Find the distance d that places the final image at infinity.

[justagirl]

Anyone know how to solve the following problems? Thanks!

1.) An object is placed 12 cm to the left of a diverging lens of focal length
-6cm. A converging lens of focal length 12 cm is placed a distance of d to the right of the diverging lens. Find the distance d that places the final image at infinity.

2.) Light of wavelength 460 nm falls on a diffraction grating with 5000 slits per cm. What is the required ditance from the slits to a screen if the spacing between the first and second dark fringes is to the 0.7m?

 

[Doc Al]

The first problem is a straightforward application of the lens equation:
$$\frac{1}{f} = \frac{1}{o} + \frac{1}{i}$$

The second problem requires the equation for diffraction:
$$d sin\theta = m \lambda$$

To learn what these equations mean and how to use them, consult your text.

 

[M98Ranger]

To solve the first problem, we can use the thin lens equation: 1/f = 1/di + 1/do, where f is the focal length, di is the image distance, and do is the object distance. Since we want the final image to be at infinity, di = infinity, so the equation becomes 1/f = 0 + 1/do. Plugging in the given values, we get 1/-6 = 1/(12+d). Solving for d, we get d = 18 cm.

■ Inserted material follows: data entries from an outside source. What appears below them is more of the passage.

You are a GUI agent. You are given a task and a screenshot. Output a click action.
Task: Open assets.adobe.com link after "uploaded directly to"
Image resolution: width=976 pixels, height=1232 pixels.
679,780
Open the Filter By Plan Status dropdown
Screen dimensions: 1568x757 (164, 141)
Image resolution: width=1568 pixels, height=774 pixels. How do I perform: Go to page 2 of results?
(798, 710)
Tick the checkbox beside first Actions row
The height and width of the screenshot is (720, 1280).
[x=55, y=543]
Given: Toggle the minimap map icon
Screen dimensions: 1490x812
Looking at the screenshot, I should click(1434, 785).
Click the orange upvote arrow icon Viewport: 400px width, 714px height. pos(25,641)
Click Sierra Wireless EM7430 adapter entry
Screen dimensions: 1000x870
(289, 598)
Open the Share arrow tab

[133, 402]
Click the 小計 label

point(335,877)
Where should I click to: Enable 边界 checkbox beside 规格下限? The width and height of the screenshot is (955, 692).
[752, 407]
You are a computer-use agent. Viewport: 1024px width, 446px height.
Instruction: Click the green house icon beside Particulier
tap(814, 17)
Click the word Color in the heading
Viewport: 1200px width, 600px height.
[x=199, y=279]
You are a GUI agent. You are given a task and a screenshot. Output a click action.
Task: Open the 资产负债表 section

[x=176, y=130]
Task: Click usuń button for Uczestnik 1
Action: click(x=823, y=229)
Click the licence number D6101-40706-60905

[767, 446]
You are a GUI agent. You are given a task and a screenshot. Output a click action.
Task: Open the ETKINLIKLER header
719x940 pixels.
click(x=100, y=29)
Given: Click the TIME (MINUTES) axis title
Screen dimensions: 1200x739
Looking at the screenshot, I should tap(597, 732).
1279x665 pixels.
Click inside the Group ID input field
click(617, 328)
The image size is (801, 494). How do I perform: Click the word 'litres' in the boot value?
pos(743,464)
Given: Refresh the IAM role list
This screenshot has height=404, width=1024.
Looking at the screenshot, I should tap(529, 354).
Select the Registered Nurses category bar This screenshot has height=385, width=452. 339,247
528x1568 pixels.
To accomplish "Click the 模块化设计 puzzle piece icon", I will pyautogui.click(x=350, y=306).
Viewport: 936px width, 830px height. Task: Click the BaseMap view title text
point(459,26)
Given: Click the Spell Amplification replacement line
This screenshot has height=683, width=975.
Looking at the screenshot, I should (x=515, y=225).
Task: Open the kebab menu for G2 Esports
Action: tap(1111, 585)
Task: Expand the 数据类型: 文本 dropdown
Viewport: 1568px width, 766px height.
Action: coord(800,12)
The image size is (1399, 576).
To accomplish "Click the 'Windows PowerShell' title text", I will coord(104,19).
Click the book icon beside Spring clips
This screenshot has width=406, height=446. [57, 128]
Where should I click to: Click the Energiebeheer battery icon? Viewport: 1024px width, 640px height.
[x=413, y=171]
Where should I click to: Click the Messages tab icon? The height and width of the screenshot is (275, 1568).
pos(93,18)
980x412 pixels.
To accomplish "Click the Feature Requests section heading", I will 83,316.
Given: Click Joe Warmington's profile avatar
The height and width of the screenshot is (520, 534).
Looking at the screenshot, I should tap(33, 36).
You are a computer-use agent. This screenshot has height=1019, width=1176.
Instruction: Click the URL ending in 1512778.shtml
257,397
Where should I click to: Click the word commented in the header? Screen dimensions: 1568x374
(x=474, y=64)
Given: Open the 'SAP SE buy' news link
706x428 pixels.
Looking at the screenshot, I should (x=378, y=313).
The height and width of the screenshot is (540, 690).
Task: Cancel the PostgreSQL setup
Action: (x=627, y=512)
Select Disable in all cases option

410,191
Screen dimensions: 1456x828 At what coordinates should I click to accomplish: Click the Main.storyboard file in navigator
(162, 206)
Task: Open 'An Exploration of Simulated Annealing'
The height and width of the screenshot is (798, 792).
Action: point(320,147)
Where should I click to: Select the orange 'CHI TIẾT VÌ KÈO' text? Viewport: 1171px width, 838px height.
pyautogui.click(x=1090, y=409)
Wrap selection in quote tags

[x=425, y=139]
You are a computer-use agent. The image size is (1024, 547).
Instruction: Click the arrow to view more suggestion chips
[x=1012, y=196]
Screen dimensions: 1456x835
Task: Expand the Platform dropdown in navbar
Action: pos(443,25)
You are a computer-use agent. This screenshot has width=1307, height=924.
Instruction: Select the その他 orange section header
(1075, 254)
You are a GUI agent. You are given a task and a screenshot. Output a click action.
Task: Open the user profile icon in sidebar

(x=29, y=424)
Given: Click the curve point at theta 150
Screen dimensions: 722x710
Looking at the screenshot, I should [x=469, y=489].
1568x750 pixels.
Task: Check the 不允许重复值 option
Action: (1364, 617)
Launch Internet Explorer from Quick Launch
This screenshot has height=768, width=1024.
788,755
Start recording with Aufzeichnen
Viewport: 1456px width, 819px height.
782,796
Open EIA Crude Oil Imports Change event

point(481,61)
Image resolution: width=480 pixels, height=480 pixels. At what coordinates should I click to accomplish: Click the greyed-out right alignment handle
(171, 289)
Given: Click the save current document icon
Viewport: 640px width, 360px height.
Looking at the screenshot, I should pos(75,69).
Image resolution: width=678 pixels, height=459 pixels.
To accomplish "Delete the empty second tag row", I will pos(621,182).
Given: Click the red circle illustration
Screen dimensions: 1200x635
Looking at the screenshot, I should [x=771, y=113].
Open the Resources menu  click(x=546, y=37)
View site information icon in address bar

For the second problem, we can use the equation for the spacing between fringes in a diffraction grating: d*sinθ = m*λ, where d is the slit spacing, θ is the angle of diffraction, m is the order of the fringe, and λ is the wavelength of light. Since we are given the spacing between the first and second dark fringes, we can set m = 1. Plugging in the given values, we get d*sinθ = 1*460 nm = 0.00046 m. To find the distance to the screen, we can use the small angle approximation: sinθ ≈ θ ≈ tanθ. Therefore, d*θ ≈ d*tanθ = d*(0.00046/0.7) = 0.000657 d. Setting this equal to the given distance of 0.7 m, we get d = 1065.9 cm, or approximately 10.7 m.